In recent years there has been a gradual shift away from a “doctor knows best” model of care towards a patient-directed approach, of which informed consent is an important feature. Continuing the trend, propelled forward by this year’s decision in Montgomery v Lanarkshire Health Board  UKSC 11, again consent has come to the fore in Kathleen Jones v Royal Devon and Exeter NHS Foundation Trust .
As a preface to this case note, the following from the Department of Health guide to consent for treatment (quoted in the judgment itself) is worth bearing in mind:
“The seeking and giving of consent is usually a process, rather than a one-off event. …Clinicians should then check, before the procedure starts, that the person still consents. If a person is not asked to signify their consent until just before the procedure is due to start, at a time when they may be feeling particularly vulnerable, there may be real doubt as to its validity.”
Mrs Jones suffered from a central spinal canal stenosis which was due to a bulging disk in her lumbar spine. After trying physiotherapy and an epidural injection, she saw Mr Chan, a highly regarded Consultant Orthopaedic Spinal Surgeon at Exeter hospital to discuss her treatment options and elected to undergo bilateral decompression surgery by him. Mrs Jones was then put on a waiting list to have the operation performed by Mr Chan. After having to cut her holiday short due to pain, Mrs Jones saw her GP for advice on whether it was possible to bring the operation forward, which would necessitate a different, more junior surgeon, however her GP strongly advised her to wait for Mr Chan to become available. Mrs Jones knew several people who had been operated on by Mr Chan and followed her GP’s advice to wait for him to perform the operation.
Contrary to the defendant’s contention that consent for the operation to be performed by Mr Sundaram was obtained several days before when Mrs Jones signed the operation consent form, the judge found for the claimant: Mrs Jones was informed by a nurse on the day of the operation, just prior to going into theatre, that unfortunately Mr Chan was not available and a Mr Sundaram would be performing the surgery. Clearly, after her husband had dropped her off and she was in her hospital gown, Mrs Jones felt that she was “beyond the point of no return” and accordingly saw through the operation.
It was important evidence that the claimant went to see her GP about bringing her operation forward, but declined on advice in order to wait specifically for Mr Chan. This substantiated the judge’s finding that had Mrs Jones known in advance that Mr Chan was not going to perform the operation, she would not have consented to the procedure being performed by another surgeon. A key part of the judgment is at para 35 where the judge referred to Chester v Afshar  UKHL 41:
“I start with the proposition that the law which imposed the duty to warn on the doctor has at its heart the right of the patient to make an informed choice as to whether and if so which and by whom, to be operated on. Patients may have, and are entitled to have, different views about these matters.

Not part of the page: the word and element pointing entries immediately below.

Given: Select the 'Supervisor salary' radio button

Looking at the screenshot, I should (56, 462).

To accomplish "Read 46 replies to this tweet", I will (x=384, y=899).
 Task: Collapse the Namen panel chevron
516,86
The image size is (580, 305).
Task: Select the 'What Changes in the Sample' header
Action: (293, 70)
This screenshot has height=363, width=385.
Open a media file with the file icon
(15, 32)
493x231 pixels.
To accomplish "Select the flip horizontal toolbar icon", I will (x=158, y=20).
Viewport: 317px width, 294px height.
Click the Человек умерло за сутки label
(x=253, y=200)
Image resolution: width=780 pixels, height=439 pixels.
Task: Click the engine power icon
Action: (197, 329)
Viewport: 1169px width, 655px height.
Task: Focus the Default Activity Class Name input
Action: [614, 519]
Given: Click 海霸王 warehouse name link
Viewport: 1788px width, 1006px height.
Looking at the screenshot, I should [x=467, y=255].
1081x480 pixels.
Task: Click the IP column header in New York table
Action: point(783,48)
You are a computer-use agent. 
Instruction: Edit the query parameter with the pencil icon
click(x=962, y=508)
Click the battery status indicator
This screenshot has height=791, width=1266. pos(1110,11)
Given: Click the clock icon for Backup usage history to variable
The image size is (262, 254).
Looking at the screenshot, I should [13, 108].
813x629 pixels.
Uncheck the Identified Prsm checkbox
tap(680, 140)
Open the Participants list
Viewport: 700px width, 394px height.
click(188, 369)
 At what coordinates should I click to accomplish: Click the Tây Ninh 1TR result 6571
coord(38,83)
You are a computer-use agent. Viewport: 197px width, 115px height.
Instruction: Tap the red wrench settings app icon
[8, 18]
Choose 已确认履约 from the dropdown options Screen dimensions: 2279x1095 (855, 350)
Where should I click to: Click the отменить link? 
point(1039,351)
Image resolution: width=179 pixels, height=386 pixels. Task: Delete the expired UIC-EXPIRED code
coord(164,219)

… For some the choice may be easy – simply to agree or to decline the operation. But for many the choice will be a difficult one, requiring time to think, to take advice and to weigh up the alternatives.”
This crucial choice: time seek advice and weigh up her options was not afforded to Mrs Jones.
Unfortunately the operation did not go without complication and Mrs Jones has been left with Cauda Equina syndrome due to a tear in the dura which caused severe damage to several nerve roots. Her damage is permanent and disabling: she suffers from considerable pain, bowel and bladder dysfunction, backache, numbness and very poor mobility. Although the judge did not accept that the surgeon had been negligent in his conduct of the operation, he accepted expert evidence to the effect that there is a much lesser risk of such complications occurring where the surgery is carried out by a more experienced surgeon therefore it was “more likely than not that Mrs Jones would not have suffered the injury had her operation been performed by Mr Chan”.
Although only a county court decision, this demonstrates the wide-reaching applications of Montgomery and how the patient’s right to be fully informed is not a hollow one, but one which the courts are prepared to back up by awarding damages where medical professionals fail to fulfil their duty to inform of all issues that are material to that particular patient.
By Katie McFarlane, Medical Negligence team.